2.2 optical flow study

  The most sophisticated optical flow calculated using variational method Horn-Schunck introduced. Wherein the matching process is often used for small, fast moving objects. However, this method needs to be optimized for complex objective function, it is usually a large computing overhead. Computing optical flow method is often limited to a few learning parameters.

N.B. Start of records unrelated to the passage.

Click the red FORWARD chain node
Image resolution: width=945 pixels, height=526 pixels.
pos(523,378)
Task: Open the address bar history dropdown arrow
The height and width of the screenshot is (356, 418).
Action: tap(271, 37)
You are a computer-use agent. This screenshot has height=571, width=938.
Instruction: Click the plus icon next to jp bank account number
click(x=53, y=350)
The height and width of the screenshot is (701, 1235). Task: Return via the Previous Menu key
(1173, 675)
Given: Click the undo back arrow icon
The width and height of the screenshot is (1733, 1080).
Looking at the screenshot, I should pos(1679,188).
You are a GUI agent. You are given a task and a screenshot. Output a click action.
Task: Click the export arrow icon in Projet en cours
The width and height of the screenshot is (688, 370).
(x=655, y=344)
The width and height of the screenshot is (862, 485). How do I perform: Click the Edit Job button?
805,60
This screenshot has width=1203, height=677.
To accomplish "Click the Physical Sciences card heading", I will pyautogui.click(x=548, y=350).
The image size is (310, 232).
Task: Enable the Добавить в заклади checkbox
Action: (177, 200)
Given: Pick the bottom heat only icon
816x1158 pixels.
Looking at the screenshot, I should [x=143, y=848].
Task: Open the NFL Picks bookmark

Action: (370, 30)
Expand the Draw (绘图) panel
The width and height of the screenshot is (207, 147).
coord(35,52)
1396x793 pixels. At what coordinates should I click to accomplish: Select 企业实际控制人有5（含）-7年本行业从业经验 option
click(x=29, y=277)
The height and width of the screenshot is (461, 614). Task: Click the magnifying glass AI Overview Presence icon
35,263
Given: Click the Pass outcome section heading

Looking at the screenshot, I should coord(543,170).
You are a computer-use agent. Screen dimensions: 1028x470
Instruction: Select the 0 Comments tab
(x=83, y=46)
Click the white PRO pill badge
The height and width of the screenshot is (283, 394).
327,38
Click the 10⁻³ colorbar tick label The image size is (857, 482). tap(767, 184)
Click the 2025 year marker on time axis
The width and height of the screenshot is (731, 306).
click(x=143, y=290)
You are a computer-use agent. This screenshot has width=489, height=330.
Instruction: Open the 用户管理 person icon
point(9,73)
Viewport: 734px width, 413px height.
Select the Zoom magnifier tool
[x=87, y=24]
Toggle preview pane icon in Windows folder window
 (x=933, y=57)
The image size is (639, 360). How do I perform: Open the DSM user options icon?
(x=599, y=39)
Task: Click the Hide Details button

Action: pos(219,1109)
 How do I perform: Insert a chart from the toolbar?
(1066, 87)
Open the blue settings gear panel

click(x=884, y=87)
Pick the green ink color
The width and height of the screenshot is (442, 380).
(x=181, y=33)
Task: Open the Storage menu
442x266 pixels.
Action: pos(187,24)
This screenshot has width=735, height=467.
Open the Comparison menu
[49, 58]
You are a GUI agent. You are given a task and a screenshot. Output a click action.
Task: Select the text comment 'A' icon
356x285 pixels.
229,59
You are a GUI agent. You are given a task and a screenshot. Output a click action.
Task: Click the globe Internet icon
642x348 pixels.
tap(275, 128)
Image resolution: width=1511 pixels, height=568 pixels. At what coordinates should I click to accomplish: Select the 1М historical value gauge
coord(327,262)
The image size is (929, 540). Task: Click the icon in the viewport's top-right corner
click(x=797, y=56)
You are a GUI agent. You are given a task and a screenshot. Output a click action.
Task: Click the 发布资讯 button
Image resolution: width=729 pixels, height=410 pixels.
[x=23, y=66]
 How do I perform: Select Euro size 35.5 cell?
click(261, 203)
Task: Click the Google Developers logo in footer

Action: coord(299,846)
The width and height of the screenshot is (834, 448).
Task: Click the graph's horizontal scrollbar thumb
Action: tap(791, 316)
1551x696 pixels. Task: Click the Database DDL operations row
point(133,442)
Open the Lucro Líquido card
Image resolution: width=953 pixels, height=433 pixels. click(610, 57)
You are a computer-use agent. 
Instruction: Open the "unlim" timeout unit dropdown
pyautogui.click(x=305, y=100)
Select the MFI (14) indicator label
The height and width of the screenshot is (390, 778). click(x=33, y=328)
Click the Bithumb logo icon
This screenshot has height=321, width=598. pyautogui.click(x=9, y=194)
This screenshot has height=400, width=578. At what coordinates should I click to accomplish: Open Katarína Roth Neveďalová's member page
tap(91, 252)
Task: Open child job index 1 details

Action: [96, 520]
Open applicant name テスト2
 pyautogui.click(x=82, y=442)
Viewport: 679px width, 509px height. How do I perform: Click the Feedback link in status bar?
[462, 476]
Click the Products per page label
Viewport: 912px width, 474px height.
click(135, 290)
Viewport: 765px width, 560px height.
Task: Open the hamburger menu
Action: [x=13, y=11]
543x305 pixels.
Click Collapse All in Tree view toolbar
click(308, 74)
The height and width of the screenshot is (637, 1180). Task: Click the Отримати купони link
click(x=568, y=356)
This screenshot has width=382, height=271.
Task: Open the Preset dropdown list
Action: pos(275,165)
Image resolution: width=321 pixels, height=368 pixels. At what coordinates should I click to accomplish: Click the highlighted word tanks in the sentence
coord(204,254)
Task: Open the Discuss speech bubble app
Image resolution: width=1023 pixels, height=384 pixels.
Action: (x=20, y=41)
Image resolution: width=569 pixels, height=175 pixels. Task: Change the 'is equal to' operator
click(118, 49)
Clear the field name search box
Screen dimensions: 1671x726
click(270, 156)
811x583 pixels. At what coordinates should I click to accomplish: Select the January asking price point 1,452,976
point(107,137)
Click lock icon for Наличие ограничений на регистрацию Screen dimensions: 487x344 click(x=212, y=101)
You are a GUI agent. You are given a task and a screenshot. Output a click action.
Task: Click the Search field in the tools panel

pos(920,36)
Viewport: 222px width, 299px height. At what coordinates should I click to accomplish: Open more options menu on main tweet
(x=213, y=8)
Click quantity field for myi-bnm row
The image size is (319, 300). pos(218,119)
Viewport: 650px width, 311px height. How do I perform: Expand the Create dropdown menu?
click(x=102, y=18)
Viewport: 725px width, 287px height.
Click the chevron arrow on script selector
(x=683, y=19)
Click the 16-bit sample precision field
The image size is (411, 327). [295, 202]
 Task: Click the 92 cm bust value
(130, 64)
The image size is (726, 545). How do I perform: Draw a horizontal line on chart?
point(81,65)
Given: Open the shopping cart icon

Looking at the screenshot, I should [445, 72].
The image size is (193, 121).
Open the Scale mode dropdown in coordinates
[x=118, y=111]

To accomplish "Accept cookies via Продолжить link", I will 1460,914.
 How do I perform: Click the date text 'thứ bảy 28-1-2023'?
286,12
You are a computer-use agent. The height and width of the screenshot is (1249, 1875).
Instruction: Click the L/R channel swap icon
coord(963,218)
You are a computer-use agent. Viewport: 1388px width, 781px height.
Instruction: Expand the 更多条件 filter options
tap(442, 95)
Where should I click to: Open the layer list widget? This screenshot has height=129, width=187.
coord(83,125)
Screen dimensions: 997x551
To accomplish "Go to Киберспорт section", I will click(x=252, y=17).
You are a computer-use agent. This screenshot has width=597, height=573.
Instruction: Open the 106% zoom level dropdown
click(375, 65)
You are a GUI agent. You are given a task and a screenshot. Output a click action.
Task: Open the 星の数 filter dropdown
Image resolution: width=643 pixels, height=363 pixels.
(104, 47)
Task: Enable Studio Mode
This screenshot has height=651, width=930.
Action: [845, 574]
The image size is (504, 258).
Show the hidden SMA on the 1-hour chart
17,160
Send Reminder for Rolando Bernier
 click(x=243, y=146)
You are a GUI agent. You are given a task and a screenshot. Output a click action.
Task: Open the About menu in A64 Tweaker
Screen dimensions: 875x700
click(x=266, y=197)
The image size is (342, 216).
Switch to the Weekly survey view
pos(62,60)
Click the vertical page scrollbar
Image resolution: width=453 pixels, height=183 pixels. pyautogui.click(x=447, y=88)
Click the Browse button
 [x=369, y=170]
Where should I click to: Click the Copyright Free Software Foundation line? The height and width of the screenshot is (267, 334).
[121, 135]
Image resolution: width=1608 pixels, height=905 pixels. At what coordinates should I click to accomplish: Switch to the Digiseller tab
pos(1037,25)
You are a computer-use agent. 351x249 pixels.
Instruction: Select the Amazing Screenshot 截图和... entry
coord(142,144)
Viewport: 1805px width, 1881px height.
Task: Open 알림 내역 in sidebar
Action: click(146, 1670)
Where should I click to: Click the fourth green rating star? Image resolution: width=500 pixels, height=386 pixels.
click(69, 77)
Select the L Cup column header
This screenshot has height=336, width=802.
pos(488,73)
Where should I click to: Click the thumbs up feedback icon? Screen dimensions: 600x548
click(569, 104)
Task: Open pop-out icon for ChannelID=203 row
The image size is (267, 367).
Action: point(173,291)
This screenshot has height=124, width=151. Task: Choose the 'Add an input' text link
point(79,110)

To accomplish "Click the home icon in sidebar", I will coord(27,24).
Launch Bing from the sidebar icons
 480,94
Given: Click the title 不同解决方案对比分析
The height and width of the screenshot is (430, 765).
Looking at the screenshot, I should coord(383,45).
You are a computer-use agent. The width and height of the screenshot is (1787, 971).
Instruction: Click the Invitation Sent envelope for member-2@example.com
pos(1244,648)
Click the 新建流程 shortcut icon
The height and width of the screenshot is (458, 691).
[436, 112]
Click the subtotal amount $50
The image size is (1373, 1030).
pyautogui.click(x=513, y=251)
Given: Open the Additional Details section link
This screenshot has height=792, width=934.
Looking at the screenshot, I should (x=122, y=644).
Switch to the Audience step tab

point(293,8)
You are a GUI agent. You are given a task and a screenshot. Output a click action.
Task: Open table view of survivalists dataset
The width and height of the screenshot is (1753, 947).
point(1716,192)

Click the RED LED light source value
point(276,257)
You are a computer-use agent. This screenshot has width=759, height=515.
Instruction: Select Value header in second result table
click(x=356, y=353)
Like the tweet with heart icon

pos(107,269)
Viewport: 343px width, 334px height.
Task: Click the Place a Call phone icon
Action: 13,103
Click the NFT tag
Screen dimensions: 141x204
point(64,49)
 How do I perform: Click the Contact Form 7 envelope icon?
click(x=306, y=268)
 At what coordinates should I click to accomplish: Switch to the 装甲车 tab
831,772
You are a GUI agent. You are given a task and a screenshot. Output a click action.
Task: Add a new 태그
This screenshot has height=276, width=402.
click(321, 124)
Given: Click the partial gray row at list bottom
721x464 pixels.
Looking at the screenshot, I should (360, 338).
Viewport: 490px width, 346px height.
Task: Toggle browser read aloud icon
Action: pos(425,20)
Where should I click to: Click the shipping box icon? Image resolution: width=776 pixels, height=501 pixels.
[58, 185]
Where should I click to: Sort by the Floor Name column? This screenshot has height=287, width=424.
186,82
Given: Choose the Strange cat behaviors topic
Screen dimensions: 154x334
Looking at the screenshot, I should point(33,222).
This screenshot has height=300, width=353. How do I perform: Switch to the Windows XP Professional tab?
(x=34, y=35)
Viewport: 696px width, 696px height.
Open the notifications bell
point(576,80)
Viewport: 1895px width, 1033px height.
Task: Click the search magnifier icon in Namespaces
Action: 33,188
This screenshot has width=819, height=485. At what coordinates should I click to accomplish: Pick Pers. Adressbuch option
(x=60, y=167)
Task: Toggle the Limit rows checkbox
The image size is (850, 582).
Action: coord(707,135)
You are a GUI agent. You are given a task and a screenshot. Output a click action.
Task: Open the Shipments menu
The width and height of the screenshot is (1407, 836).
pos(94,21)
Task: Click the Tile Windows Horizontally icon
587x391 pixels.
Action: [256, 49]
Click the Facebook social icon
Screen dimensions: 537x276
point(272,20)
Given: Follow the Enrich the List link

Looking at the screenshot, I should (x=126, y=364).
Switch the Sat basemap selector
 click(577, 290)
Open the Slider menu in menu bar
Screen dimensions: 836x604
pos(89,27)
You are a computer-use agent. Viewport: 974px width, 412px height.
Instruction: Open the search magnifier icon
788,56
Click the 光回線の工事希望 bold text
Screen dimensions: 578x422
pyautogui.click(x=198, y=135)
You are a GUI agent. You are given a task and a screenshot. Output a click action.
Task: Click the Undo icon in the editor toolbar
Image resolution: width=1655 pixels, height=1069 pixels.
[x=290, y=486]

  In recent years, CNN's model is based on more and more popular in terms of optical flow between the input learning image. 多索维斯基, who developed two network architectures: FlowNetS and FlowNetC, and demonstrated the feasibility of using optical flow model CNN learned from two input images mapped to. Yi Erji et al FlowNetS further use as a base block and FlowNetC larger network FlowNet2 designed to achieve better performance. Recently proposed two methods to build the classical principle of the optical flow algorithm into the network, compared with FlowNet2, this method achieves better results, and requires less calculation amount.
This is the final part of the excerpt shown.